Dec 12, 2008 03:13
I hate comparing.
Especially comparing myself to other people make me annoyed and a feeling of a uncompleted life.
Ingrid lives a busy and exciting life, traveling everywhere.
I rarely see Tom anymore, cause he is totally obsessed with his girlfriend.
Knut's at work, which I think he likes too or doing anything he wants at home.
Is there only my life that seems a bit pointless?
From my point of view I got:
Bad economy, boring social unless beer is included, no boyfriend.... I could go on and on.
I want to travel... to South Africa or Russia or maybe just a trip to Amsterdam
I want to buy a dinner that actually tastes something different
I want to be loved too, to have this obsessions that makes me happy.

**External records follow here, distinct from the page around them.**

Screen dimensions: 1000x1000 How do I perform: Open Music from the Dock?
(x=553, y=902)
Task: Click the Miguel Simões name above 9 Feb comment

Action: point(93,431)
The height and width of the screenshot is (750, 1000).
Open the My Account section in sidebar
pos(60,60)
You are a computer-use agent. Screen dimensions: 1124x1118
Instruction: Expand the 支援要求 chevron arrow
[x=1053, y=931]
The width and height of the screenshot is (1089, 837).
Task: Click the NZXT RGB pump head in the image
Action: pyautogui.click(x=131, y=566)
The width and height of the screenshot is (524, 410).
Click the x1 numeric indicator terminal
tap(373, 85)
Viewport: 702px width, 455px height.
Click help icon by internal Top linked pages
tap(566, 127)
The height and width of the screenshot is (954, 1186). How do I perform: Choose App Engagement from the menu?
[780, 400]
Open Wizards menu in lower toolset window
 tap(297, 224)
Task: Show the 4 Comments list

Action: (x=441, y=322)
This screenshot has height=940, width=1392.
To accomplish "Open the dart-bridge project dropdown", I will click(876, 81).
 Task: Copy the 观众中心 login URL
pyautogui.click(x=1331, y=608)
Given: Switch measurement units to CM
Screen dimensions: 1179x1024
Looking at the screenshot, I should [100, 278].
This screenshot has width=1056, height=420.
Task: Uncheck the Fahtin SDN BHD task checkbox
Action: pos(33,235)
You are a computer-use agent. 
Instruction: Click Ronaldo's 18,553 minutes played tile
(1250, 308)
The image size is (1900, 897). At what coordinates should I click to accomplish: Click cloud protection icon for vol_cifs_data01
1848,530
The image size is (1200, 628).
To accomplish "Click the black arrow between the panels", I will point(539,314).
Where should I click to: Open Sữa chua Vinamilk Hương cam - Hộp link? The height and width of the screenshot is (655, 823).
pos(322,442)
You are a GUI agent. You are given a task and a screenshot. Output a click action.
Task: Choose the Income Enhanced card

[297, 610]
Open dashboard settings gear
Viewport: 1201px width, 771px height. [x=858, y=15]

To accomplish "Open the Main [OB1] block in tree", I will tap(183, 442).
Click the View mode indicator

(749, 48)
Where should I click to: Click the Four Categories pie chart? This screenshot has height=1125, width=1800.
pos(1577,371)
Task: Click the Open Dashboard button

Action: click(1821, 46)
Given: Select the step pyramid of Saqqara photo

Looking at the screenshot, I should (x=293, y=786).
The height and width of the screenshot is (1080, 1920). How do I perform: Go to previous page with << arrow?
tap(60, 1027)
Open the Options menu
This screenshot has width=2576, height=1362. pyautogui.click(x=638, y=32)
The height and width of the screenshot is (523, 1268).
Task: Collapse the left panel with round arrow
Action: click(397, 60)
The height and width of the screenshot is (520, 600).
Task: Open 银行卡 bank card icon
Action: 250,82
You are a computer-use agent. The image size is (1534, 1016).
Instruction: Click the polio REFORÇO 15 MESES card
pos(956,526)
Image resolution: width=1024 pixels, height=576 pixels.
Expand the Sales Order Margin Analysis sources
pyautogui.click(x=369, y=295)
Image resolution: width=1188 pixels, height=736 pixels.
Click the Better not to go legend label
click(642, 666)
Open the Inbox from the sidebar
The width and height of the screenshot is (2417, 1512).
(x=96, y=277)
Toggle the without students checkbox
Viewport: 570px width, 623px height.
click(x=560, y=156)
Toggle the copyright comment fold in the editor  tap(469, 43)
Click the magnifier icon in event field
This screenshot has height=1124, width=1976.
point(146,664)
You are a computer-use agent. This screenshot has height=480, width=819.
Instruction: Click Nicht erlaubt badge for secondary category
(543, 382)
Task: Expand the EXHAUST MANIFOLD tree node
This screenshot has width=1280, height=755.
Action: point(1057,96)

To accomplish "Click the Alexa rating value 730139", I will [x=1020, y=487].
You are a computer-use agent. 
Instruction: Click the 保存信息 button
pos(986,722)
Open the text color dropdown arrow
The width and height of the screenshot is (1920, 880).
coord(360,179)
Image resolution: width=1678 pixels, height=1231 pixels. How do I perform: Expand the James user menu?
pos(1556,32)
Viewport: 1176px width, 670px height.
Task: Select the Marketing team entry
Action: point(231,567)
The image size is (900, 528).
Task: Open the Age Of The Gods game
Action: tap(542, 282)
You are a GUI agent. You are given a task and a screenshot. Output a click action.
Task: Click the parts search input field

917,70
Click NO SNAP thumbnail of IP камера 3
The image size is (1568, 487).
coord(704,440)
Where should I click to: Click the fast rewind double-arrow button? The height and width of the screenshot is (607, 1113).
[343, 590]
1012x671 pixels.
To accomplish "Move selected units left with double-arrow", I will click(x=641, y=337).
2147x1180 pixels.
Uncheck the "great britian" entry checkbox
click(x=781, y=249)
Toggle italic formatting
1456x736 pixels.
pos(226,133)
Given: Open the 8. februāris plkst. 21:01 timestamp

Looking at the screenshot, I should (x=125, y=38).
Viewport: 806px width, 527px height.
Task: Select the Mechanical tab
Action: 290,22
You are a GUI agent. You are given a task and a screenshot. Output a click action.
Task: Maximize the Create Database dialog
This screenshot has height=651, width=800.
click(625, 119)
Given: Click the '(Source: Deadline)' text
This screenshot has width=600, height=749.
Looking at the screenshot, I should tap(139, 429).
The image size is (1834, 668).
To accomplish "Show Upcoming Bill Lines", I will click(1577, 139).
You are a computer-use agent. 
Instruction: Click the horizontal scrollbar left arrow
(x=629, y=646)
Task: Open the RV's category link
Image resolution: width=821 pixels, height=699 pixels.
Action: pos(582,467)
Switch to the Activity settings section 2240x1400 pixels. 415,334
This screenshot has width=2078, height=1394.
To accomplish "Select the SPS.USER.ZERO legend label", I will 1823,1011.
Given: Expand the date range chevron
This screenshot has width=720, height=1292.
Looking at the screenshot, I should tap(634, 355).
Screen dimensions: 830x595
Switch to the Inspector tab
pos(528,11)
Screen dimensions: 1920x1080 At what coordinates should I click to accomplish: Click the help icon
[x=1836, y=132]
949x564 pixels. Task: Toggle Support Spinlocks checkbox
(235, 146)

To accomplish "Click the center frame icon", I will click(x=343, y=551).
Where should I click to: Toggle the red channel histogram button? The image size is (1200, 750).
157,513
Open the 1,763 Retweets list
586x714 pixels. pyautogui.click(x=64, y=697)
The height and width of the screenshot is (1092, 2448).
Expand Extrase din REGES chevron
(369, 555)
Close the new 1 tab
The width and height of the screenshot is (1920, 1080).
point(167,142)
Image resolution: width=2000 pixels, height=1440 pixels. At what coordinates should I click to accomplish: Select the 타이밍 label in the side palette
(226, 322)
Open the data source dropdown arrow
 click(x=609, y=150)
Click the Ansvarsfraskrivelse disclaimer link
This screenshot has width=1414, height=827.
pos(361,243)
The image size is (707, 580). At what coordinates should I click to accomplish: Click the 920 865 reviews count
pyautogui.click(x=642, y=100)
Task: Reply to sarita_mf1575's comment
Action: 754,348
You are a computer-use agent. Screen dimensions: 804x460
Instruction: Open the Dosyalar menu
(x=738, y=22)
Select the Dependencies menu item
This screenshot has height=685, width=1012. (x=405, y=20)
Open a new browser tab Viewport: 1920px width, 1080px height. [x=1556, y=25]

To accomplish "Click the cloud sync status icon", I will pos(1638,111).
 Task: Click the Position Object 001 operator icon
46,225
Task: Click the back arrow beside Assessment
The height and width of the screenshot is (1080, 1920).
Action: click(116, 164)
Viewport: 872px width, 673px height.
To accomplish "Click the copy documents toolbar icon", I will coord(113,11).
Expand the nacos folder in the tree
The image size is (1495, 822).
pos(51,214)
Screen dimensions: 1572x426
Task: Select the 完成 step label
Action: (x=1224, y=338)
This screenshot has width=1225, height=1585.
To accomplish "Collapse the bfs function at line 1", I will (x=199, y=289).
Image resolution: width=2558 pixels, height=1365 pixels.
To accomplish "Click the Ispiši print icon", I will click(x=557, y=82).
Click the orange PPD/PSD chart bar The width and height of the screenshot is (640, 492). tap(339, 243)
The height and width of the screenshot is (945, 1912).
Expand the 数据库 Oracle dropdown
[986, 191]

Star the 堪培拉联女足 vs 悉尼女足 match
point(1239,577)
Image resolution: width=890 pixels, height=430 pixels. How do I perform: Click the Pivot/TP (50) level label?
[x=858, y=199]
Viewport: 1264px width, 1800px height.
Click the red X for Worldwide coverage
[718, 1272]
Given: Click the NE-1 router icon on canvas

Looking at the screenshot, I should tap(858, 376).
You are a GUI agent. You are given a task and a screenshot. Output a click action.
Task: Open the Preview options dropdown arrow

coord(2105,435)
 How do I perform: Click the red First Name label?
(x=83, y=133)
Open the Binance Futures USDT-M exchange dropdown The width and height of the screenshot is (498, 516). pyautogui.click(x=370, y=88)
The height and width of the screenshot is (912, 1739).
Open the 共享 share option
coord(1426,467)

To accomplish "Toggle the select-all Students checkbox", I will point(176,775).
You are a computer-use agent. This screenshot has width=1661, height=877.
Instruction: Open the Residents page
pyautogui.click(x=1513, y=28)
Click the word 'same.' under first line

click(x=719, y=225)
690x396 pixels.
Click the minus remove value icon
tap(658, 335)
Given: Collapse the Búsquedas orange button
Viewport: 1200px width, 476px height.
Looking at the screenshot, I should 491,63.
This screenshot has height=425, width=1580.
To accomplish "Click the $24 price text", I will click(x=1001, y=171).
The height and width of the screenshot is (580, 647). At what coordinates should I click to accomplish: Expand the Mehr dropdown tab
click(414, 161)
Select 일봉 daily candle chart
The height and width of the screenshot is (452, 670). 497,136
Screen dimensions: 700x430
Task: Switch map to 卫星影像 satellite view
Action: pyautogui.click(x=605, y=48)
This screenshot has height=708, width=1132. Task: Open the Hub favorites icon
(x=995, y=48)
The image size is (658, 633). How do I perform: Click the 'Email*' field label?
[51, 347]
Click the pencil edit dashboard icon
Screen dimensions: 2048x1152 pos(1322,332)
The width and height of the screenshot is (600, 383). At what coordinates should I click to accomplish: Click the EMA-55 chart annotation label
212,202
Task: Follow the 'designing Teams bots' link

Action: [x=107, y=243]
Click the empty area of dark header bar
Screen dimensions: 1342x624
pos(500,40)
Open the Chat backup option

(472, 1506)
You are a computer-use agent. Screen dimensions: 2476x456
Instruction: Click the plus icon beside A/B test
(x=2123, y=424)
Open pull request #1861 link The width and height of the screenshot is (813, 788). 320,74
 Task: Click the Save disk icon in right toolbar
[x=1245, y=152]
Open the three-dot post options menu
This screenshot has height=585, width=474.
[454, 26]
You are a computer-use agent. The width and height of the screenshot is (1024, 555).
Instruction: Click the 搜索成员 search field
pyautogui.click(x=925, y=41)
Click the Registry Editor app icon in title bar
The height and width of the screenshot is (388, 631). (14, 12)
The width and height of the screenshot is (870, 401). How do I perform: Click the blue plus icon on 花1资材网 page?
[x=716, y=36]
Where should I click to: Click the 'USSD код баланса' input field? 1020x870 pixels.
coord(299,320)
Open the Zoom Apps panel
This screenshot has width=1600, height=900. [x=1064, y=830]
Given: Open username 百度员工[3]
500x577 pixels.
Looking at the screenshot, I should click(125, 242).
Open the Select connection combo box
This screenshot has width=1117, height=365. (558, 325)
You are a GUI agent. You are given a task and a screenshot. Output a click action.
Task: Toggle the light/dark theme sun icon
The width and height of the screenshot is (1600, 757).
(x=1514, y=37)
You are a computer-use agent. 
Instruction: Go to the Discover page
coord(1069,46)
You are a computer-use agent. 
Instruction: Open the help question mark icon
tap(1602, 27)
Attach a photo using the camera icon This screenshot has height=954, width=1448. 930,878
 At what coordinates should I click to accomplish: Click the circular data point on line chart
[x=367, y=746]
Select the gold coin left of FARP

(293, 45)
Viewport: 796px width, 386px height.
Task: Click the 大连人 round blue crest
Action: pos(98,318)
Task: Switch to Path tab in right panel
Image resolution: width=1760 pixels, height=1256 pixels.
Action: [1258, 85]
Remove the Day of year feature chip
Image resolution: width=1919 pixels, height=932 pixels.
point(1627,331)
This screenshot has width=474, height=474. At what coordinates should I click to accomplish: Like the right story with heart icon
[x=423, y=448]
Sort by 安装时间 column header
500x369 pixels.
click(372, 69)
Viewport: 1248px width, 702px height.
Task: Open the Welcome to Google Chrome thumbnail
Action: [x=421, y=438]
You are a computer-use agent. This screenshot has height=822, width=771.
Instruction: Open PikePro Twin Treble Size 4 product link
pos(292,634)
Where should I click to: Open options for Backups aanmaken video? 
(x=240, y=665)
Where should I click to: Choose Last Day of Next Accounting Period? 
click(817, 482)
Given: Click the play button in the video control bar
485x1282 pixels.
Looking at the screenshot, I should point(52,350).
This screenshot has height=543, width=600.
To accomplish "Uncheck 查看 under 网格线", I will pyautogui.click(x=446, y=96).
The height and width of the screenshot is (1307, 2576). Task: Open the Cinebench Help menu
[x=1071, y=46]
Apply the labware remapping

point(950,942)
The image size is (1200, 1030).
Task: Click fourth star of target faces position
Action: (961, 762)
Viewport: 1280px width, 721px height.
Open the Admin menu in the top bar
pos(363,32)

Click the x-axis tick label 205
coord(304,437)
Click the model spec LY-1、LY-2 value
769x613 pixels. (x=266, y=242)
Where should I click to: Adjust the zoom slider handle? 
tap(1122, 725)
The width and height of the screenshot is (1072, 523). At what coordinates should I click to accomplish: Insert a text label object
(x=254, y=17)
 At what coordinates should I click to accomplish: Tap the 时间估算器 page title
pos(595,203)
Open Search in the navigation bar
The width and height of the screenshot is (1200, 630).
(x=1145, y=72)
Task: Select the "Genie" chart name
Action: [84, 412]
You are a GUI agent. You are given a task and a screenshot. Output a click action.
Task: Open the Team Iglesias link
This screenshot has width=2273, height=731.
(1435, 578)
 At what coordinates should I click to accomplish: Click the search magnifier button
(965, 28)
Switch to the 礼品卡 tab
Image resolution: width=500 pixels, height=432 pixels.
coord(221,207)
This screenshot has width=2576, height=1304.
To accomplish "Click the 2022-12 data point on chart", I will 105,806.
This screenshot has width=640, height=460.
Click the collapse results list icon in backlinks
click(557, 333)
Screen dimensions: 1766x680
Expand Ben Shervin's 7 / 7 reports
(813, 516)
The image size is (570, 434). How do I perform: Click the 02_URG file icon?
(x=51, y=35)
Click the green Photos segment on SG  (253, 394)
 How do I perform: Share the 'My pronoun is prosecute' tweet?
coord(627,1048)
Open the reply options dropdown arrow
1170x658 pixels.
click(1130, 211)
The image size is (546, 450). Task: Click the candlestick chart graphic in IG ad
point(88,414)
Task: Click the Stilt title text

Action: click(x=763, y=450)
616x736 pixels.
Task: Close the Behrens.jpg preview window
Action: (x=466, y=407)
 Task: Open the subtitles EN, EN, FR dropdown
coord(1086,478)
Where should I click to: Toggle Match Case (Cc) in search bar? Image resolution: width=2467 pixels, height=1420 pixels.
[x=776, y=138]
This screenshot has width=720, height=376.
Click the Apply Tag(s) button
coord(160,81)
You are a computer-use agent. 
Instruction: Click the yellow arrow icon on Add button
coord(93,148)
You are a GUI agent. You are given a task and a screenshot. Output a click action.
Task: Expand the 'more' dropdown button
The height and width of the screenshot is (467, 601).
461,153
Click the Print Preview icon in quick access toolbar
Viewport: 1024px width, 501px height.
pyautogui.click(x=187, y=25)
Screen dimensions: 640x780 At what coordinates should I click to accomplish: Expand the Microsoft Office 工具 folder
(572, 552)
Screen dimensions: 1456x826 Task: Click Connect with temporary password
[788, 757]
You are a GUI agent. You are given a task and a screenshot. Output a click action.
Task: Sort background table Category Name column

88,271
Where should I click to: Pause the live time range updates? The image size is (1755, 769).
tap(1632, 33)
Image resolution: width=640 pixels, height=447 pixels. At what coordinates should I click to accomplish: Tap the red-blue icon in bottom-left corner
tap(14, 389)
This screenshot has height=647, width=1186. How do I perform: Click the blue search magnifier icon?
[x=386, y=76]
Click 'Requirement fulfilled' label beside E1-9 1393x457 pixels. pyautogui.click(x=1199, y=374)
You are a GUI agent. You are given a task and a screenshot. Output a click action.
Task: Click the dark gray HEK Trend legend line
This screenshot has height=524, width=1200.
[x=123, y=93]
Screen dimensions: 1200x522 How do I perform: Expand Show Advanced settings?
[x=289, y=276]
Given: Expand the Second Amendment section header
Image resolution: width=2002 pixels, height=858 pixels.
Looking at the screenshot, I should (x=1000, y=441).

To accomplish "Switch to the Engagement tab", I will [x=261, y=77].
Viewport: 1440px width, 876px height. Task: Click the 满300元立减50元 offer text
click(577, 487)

But the only thing I get is high power bills, hightened roomrent and messy people I live with.
Mom did lots of comparing when I was younger... Look at Natalias kids, they are going to be doctors and vets. I tried to do good work at school... not cause I liked it or I didn't like to be with friends, but cause of not dissapointing mom. I did it for a long time. After a while I even start lying to her about my grades, just to not to see her saddened expression.
Today I feel like a moron, living in cold room in a dull city. Welcome to my life, lets compare it with someone else, who is much funnier....
I'll add a more happy song to this miserable diary.
And btw... I'm thinking about stop writing here, I don't get any fun from it anymore.